Il nuovo corpo scale è un volume in prolungamento longitudinale al rifugio, riprendendone l’inclinazione delle falde e il parallelismo nello sviluppo planimetrico. Lo spazio scala si distingue nel trattamento epidermico: alla massività lapidea del rifugio si contrappone un involucro più permeabile e diafano, costituito da una serie di frangisole orizzontali a passo e larghezza variabile che con i loro raggi di curvatura imitano la genesi morfologica delle montagne circostanti. Qui la similitudine è con i processi di erosione differenziali che acqua, vento e ghiaccio hanno impresso sulle vicine cime dolomitiche, levigandone i bordi e smussandone gli spigoli.
Il rifugio Pedrotti con i suoi cinque piani di altezza ha una dimensione tale da segnare come consistente presenza antropica la zona della bocca di Brenta. Per questo costituisce anche simbolicamente un punto di riferimento geografico, per tutti gli escursionisti.
Il progetto aspira principalmente all’utilizzo di materiali locali: legno di abete e di larice per la struttura portante in sopraelevazione, per gli arredi e le finiture interne; lastre di pietra dolomia chiara per il rivestimento di facciata e copertura. Per l’isolamento delle pareti e del tetto si è scelta la lana di roccia, materiale a base minerale dal ridotto impatto ambientale. Si è optato per la durabilità e la scarsa manutenzione per la scala esterna: calcestruzzo gettato in opera e frangisole in alluminio.
Il progetto vuole consolidare ed enfatizzare la presenza del rifugio nel territorio, instaurando una nuova relazione visiva con le valenze paesaggistiche circostanti. Le grandi lastre a specchio confitte nel tetto monolitico del rifugio, quando colpite dal sole lanciano segnali lucenti di riferimento per gli escursionisti e con i loro riflessi del paesaggio circostante, diventano “potenziatori” di panorami.
La struttura del sottotetto è realizzata con un sistema a telaio in legno (platform frame) costituito da pilastri in legno abete lamellare 8x16 cm, su dormiente in legno di larice, sormontati da trave di banchina e rivestiti con tavolato al fine di conferirne un comportamento a lastra.
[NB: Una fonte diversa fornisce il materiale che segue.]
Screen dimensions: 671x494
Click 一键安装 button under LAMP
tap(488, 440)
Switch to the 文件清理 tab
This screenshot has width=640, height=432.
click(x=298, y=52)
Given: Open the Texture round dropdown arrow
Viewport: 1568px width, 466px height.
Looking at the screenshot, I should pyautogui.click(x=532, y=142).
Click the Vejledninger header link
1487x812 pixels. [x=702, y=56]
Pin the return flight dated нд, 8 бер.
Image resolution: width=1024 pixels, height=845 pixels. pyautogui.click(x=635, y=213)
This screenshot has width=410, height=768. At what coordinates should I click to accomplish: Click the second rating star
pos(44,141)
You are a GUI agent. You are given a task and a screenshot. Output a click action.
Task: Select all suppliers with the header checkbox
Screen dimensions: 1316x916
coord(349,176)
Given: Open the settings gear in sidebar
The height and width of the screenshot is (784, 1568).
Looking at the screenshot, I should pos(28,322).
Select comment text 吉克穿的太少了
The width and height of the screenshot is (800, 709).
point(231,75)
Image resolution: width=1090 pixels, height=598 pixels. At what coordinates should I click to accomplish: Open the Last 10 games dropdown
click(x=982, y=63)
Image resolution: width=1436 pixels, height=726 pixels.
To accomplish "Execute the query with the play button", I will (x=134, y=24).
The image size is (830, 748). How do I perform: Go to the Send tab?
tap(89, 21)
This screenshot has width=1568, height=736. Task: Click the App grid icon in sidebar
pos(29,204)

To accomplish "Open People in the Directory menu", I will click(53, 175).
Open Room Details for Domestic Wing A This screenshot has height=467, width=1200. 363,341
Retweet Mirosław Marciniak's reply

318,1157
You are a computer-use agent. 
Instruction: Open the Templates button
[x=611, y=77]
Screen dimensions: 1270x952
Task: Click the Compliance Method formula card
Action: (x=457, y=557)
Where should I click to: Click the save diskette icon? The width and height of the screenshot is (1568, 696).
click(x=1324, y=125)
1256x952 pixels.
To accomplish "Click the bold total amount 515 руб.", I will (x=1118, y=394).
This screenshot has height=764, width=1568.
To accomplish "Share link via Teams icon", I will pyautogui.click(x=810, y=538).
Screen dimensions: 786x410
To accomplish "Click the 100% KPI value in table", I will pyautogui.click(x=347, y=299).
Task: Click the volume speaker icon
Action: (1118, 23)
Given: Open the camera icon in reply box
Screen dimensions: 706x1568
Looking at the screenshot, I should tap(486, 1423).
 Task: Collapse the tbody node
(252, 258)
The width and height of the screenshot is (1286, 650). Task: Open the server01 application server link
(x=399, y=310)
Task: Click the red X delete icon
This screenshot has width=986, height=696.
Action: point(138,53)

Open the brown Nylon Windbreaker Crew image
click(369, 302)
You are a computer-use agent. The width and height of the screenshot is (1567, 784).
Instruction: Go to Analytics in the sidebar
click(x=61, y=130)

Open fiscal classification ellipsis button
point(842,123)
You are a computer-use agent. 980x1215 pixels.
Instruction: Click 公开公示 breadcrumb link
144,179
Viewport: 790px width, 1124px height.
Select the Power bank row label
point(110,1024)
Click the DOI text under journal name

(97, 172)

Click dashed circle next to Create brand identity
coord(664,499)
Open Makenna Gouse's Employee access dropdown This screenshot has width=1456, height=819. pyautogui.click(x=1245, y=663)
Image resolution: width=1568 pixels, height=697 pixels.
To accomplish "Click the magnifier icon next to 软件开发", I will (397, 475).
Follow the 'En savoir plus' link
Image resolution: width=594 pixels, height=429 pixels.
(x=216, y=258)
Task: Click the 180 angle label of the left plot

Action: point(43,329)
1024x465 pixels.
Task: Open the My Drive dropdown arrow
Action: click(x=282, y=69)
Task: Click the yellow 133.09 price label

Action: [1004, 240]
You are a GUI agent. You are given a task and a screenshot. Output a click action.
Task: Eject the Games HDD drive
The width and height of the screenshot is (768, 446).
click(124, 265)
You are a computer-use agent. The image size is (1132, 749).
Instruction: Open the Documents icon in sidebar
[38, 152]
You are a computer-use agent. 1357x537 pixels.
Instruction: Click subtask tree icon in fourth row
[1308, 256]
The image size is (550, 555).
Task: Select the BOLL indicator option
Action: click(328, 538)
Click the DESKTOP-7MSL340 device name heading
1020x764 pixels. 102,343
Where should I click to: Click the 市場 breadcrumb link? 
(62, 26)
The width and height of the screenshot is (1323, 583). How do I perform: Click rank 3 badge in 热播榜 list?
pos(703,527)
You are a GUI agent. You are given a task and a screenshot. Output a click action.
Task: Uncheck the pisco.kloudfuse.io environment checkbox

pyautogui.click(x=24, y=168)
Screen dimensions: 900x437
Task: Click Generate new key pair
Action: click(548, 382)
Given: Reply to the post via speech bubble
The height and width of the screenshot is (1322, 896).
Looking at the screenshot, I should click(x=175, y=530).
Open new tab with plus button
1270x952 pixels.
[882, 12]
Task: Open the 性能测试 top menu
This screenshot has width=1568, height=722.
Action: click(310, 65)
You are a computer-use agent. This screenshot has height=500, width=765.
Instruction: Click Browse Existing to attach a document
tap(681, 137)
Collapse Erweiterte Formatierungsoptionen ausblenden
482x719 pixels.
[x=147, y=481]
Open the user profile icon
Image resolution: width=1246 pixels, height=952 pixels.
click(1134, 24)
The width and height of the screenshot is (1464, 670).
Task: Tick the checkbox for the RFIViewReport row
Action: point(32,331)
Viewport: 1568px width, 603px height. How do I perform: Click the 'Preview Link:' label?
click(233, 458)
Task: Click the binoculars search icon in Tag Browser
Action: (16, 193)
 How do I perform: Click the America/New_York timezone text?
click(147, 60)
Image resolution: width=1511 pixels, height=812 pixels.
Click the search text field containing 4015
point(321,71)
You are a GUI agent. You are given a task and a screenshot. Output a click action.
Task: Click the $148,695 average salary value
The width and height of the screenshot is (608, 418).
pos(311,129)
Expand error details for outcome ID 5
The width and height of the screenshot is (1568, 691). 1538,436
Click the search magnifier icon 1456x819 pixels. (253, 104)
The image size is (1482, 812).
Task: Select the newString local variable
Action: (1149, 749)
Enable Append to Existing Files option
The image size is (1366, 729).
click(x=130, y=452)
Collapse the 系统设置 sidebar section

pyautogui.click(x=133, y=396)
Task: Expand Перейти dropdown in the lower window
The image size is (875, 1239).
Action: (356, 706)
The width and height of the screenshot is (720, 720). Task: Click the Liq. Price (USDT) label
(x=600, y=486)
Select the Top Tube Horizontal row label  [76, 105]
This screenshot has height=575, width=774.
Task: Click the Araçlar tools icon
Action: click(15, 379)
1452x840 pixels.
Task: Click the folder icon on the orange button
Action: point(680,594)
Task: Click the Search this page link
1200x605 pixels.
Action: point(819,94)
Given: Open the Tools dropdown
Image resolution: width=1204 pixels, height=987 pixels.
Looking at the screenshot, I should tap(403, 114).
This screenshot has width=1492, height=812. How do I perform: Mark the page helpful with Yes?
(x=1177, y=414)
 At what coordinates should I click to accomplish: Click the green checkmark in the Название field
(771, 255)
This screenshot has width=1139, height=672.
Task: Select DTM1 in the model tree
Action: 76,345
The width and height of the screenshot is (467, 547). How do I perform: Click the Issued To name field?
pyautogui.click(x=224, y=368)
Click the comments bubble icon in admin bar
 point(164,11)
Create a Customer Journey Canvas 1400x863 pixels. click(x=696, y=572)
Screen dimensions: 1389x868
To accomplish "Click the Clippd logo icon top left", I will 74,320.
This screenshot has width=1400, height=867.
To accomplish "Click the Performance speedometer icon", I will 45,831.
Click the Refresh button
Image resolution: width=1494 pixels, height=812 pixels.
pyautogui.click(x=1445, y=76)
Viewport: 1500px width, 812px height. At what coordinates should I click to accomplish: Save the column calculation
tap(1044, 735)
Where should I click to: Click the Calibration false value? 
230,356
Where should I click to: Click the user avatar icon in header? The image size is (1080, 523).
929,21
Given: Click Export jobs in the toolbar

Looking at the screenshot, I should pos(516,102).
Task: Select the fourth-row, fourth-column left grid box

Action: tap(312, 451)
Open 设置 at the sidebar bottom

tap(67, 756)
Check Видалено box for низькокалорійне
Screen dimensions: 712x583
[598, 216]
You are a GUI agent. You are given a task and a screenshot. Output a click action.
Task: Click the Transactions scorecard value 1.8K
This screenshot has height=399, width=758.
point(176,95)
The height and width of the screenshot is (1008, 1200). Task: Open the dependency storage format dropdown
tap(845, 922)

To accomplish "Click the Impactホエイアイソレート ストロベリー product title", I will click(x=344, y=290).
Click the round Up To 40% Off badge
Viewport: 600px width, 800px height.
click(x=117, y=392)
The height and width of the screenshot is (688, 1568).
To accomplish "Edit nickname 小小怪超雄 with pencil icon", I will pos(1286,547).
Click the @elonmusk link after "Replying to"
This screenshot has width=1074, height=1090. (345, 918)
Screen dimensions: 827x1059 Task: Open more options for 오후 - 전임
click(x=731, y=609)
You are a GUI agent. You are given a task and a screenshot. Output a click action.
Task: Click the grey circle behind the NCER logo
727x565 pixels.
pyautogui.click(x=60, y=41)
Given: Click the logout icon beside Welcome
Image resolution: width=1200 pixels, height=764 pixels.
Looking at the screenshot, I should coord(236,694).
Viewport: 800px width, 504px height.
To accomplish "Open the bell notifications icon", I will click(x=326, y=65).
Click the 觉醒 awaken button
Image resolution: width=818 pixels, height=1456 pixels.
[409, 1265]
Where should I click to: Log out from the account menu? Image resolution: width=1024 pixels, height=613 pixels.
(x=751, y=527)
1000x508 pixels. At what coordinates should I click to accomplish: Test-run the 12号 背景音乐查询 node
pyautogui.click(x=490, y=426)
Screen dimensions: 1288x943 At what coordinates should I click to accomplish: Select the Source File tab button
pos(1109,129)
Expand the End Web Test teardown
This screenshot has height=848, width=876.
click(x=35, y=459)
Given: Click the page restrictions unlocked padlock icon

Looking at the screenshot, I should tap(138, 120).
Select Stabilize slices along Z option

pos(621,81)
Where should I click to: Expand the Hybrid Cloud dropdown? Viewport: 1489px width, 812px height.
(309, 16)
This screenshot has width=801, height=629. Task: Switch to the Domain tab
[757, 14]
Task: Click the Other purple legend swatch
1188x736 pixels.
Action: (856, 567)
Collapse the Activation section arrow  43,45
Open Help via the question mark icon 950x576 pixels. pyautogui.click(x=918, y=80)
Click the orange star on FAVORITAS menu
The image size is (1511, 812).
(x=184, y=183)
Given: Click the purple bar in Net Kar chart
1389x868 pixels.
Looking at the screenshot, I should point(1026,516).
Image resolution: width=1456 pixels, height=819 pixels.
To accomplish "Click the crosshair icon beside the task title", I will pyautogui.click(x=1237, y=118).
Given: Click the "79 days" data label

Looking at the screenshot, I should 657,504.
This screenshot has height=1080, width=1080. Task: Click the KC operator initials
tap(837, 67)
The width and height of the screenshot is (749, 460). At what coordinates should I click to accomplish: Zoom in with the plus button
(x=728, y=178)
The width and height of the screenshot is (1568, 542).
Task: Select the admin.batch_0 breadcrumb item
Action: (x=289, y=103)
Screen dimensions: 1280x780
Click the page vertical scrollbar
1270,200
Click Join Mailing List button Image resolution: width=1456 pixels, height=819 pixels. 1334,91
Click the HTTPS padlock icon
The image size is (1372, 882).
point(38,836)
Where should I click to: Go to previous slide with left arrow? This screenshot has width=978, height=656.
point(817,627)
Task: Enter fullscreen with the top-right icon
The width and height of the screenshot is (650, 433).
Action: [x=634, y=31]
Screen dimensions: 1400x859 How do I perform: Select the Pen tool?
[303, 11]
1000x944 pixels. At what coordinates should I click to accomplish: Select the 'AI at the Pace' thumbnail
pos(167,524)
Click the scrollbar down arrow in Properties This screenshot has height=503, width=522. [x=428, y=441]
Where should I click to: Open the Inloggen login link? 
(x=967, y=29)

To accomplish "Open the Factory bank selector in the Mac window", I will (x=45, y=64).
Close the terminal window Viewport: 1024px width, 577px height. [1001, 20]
Il tetto a due falde è costituito da travi e tavolato sempre in legno abete. Questo sistema costruttivo per via del peso ridotto della parete a telaio (circa il 60% in meno dei sistemi in muratura) è particolarmente indicato per le sopraelevazioni di fabbricati esistenti. Il ridotto peso del materiale e la possibilità di assemblarlo in opera rappresenta un vantaggio economico nella gestione dei trasporti in elicottero.
La scala esterna ha una struttura costituita da un setto centrale con plinto di fondazione in calcestruzzo armato gettato in opera, a cui si innestano le travi rampanti delle rampe anch’esse in c.c.a. Il setto in sommità sostiene la copertura a lastre. Tale struttura è autoportante, indipendente e opportunamente giuntata rispetto alla muratura del rifugio che in tal modo non viene gravata di alcun carico aggiuntivo.